To simplify each term, we will rationalize the denominator by multiplying the numerator and denominator by the conjugate of the denominator.
For T1:
$$T1 = \frac{1}{\sqrt{b}+\sqrt{c}} \times \frac{\sqrt{c}-\sqrt{b}}{\sqrt{c}-\sqrt{b}} = \frac{\sqrt{c}-\sqrt{b}}{(\sqrt{c})^2 - (\sqrt{b})^2} = \frac{\sqrt{c}-\sqrt{b}}{c-b}$$
For T2:
$$T2 = \frac{1}{\sqrt{c}+\sqrt{a}} \times \frac{\sqrt{c}-\sqrt{a}}{\sqrt{c}-\sqrt{a}} = \frac{\sqrt{c}-\sqrt{a}}{(\sqrt{c})^2 - (\sqrt{a})^2} = \frac{\sqrt{c}-\sqrt{a}}{c-a}$$
For T3:
$$T3 = \frac{1}{\sqrt{a}+\sqrt{b}} \times \frac{\sqrt{b}-\sqrt{a}}{\sqrt{b}-\sqrt{a}} = \frac{\sqrt{b}-\sqrt{a}}{(\sqrt{b})^2 - (\sqrt{a})^2} = \frac{\sqrt{b}-\sqrt{a}}{b-a}$$

**step4** Substituting the common difference

Now, we substitute the common differences we found in Step 1 into the denominators:
For T1, since $$c-b=d$$:
$$T1 = \frac{\sqrt{c}-\sqrt{b}}{d}$$
For T2, since $$c-a=2d$$:
$$T2 = \frac{\sqrt{c}-\sqrt{a}}{2d}$$
For T3, since $$b-a=d$$:
$$T3 = \frac{\sqrt{b}-\sqrt{a}}{d}$$

**step5** Checking if the terms are in A.P.
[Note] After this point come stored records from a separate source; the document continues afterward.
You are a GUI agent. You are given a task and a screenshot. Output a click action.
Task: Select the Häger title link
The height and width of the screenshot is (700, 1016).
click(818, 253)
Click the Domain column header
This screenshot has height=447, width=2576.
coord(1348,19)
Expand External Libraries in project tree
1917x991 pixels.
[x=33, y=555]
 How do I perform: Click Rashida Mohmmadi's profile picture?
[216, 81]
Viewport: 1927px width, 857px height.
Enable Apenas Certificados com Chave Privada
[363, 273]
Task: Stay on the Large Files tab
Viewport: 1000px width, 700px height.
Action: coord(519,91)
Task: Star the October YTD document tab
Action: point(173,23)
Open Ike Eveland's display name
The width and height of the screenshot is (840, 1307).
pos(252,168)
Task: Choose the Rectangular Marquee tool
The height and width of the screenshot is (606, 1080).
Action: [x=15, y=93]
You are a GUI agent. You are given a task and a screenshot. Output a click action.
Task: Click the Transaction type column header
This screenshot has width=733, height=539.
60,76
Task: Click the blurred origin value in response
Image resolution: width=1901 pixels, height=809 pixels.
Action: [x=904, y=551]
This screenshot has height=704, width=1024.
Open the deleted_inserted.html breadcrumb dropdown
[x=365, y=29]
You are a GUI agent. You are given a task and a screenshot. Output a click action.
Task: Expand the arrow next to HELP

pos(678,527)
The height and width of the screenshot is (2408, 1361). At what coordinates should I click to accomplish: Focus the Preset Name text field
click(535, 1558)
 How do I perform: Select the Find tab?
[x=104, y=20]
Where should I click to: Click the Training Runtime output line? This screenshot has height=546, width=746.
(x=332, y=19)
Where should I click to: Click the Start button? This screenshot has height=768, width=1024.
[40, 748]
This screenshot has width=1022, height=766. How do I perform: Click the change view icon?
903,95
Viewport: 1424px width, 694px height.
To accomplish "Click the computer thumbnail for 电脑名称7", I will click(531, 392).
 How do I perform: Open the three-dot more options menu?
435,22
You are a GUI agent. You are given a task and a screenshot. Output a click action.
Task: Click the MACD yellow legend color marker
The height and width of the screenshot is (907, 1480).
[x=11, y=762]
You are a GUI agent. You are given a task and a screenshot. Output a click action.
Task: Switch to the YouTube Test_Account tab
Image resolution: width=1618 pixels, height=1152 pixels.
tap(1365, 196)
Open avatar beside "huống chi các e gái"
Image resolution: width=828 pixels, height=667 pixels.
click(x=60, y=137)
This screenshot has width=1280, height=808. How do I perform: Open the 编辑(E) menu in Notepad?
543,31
For the terms to be in A.P., the difference between consecutive terms must be equal. That is, $$T2 - T1$$ must be equal to $$T3 - T2$$.
Let's calculate $$T2 - T1$$:
$$T2 - T1 = \frac{\sqrt{c}-\sqrt{a}}{2d} - \frac{\sqrt{c}-\sqrt{b}}{d}$$
To subtract these fractions, we find a common denominator, which is $$2d$$:
$$T2 - T1 = \frac{\sqrt{c}-\sqrt{a}}{2d} - \frac{2(\sqrt{c}-\sqrt{b})}{2d}$$
$$T2 - T1 = \frac{(\sqrt{c}-\sqrt{a}) - 2(\sqrt{c}-\sqrt{b})}{2d}$$
$$T2 - T1 = \frac{\sqrt{c}-\sqrt{a} - 2\sqrt{c} + 2\sqrt{b}}{2d}$$
$$T2 - T1 = \frac{2\sqrt{b} - \sqrt{a} - \sqrt{c}}{2d}$$
Now, let's calculate $$T3 - T2$$:
$$T3 - T2 = \frac{\sqrt{b}-\sqrt{a}}{d} - \frac{\sqrt{c}-\sqrt{a}}{2d}$$
To subtract these fractions, we find a common denominator, which is $$2d$$:
$$T3 - T2 = \frac{2(\sqrt{b}-\sqrt{a})}{2d} - \frac{\sqrt{c}-\sqrt{a}}{2d}$$
$$T3 - T2 = \frac{2(\sqrt{b}-\sqrt{a}) - (\sqrt{c}-\sqrt{a})}{2d}$$
$$T3 - T2 = \frac{2\sqrt{b} - 2\sqrt{a} - \sqrt{c} + \sqrt{a}}{2d}$$
$$T3 - T2 = \frac{2\sqrt{b} - \sqrt{a} - \sqrt{c}}{2d}$$
Since $$T2 - T1$$ is equal to $$T3 - T2$$, the given terms are in Arithmetic Progression (A.P.).

**step6** Conclusion

Based on our calculations, the given terms are in A.P.
The correct option is C.